Still, Diablo was understandably staggered by this turn of events. “Billy Pronto,” he said after a few whooshes of traffic. “Christ, from the goddamn tornado. Do you recognize me?”

“Of course,” replied Billy Pronto, latching the side door on his gas can. “You're the guy with the car.” At that, he crawled into the passenger seat, leaving several hundred dollars in twenties still littered about.

Diablo joined him in the car, and started down the road. “You missed some of your money, you know.”

Billy shook his head. “I miss nothing.” He drummed the side of the gas can. “Which goddamn tornado?”

Diablo proceeded to relay the story of how this very truck was Billy's, how Billy had given him a ride just outside the jail, how the tornado had whapped the truck off the road, and how
Billy had disappeared. He showed Billy his severed middle finger, as if that would suffice as evidence. Billy listened politely, and said he was sorry to hear about the lost finger, but insisted that he didn't know what Diablo was talking about. Fascinated, Diablo decided to let the matter rest for now. There were other curiosities at hand.

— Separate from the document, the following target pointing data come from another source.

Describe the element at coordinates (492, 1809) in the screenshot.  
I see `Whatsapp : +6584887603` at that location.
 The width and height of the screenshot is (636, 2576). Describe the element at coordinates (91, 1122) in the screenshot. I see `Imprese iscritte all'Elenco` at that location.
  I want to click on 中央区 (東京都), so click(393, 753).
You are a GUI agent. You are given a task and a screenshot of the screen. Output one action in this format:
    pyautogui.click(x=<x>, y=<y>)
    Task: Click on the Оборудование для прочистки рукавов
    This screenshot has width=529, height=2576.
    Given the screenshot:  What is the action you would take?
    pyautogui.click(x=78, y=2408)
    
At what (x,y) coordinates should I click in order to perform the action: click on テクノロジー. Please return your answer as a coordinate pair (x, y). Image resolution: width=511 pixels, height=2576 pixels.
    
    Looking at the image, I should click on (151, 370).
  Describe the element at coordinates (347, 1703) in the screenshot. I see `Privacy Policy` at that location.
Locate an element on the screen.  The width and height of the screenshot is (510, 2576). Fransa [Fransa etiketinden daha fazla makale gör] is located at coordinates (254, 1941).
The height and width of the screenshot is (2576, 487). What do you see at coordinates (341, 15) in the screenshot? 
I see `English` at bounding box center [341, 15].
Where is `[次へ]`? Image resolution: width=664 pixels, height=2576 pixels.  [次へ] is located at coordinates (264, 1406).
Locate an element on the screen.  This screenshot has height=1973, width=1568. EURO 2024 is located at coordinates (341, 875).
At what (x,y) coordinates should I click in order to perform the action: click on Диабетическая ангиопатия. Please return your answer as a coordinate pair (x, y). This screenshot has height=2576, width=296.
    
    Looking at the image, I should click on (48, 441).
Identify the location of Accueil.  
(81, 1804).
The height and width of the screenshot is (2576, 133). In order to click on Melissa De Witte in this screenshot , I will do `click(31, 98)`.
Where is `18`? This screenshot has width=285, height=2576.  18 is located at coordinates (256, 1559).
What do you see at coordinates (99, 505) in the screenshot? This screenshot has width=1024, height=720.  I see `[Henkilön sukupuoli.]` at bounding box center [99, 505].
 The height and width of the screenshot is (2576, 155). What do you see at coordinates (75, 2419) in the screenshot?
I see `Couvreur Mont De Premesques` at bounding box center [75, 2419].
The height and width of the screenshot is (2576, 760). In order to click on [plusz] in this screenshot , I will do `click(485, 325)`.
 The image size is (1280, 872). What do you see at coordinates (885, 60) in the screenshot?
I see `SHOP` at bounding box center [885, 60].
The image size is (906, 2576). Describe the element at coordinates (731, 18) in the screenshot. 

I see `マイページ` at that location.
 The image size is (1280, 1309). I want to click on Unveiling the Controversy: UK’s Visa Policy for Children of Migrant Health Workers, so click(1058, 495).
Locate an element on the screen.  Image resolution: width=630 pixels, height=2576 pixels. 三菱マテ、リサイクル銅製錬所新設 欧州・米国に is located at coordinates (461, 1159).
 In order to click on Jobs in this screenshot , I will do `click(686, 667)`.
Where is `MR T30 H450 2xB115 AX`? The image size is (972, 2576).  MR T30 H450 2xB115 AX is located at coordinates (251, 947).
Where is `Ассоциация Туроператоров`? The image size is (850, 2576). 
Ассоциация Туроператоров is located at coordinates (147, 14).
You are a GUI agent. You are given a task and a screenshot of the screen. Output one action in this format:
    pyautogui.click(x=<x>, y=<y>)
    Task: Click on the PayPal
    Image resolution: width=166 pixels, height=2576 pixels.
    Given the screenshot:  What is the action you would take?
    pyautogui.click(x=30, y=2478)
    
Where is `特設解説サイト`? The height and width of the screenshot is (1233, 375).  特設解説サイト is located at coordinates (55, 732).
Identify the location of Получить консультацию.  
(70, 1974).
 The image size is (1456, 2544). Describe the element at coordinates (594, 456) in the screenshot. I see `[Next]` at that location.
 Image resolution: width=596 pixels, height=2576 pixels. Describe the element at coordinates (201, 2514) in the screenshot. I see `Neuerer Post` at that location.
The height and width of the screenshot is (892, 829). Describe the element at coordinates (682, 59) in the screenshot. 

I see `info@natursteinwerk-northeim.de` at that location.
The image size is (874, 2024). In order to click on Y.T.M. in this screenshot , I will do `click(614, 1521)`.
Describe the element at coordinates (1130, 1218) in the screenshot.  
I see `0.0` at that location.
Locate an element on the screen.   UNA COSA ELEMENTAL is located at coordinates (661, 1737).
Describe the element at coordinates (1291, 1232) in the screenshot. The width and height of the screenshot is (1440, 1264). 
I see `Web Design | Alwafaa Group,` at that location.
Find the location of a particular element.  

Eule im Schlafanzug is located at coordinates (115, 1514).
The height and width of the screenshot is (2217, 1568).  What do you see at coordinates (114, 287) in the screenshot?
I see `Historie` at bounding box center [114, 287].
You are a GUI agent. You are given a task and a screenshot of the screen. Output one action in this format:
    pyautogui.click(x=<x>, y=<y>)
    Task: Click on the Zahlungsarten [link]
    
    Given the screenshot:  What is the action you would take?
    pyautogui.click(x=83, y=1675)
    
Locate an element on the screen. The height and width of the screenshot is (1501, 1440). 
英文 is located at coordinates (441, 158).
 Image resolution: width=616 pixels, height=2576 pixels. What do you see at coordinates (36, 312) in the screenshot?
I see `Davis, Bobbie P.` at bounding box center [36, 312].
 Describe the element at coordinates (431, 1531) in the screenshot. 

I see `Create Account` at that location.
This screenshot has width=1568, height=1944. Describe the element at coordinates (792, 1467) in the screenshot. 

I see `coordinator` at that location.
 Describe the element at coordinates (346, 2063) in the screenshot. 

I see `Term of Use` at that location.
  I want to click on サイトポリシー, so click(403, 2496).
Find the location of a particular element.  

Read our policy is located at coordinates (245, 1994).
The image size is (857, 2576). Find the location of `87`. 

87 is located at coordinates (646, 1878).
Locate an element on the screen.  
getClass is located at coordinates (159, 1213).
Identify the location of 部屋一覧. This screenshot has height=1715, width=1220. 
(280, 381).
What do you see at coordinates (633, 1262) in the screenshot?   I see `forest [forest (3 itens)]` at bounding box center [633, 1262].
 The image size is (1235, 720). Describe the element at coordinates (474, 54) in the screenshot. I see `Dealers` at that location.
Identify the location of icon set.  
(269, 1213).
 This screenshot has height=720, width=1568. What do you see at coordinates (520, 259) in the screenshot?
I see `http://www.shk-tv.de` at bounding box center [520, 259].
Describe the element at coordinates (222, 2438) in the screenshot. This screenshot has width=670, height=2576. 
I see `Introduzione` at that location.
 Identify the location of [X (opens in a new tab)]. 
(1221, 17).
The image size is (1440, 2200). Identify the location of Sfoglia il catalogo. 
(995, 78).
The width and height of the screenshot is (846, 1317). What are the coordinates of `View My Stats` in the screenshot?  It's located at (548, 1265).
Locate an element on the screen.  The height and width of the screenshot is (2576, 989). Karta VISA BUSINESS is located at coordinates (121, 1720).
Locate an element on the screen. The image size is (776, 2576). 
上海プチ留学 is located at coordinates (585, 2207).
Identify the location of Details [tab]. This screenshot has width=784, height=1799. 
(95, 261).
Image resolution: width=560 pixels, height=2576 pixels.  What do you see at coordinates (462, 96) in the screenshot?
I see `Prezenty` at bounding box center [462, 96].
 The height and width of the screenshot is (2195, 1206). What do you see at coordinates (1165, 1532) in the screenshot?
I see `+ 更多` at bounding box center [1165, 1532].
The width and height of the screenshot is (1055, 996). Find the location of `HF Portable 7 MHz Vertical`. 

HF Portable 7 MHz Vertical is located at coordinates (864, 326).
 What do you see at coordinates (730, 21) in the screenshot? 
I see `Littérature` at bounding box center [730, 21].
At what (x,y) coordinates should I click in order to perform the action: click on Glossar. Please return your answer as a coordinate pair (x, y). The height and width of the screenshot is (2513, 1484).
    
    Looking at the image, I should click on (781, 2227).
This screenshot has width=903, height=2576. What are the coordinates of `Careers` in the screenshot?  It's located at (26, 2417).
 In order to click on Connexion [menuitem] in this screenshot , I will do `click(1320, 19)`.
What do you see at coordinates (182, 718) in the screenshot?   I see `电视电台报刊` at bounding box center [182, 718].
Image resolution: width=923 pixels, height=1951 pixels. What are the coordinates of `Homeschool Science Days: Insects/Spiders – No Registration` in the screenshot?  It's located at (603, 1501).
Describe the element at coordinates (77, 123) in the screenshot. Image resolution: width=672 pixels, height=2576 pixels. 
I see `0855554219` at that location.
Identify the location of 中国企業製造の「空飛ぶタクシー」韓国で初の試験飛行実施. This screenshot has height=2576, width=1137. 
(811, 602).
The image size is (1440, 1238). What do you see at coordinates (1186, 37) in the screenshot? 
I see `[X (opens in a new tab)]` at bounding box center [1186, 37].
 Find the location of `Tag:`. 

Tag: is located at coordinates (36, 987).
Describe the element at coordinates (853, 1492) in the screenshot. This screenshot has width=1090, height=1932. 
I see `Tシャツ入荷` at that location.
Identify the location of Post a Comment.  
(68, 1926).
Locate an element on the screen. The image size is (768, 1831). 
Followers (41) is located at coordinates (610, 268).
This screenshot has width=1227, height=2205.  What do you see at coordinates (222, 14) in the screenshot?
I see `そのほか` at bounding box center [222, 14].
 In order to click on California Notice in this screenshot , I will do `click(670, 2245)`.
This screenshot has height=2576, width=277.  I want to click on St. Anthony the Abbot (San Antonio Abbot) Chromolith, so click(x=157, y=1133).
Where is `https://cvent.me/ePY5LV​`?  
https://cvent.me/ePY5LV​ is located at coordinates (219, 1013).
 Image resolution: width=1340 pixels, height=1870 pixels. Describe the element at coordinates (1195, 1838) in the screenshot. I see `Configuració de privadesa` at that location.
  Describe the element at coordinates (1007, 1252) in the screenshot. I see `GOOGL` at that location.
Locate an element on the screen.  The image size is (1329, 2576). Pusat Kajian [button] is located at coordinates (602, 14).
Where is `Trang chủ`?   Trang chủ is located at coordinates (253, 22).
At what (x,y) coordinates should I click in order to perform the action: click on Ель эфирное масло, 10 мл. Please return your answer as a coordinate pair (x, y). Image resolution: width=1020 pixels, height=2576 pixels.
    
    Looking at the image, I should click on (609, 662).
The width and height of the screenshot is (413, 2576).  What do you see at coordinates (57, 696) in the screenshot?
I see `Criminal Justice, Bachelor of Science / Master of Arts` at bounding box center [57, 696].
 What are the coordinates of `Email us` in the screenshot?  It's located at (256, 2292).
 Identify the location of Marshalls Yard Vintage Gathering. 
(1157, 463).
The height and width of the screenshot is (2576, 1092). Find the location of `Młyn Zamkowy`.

“What's the story with your gas can, anyway?” Diablo asked.

“It's a suitcase, actually.”

“It's a gas can with a door cut into the side of it. Why don't you get a regular suitcase, or even better, a backpack?”

“No one picks you up if you have a pack on your back nowadays, or a suitcase,” Billy explained. “This gas can is my thumb. With a gas can in my hand, people assume I'm a driver in distress, not a hitchhiker. I can hardly walk five minutes with this in my hand. When I explain that I'm not really out of gas, they usually still give me a lift. It's much too uncivil for most people to beg off at that point.”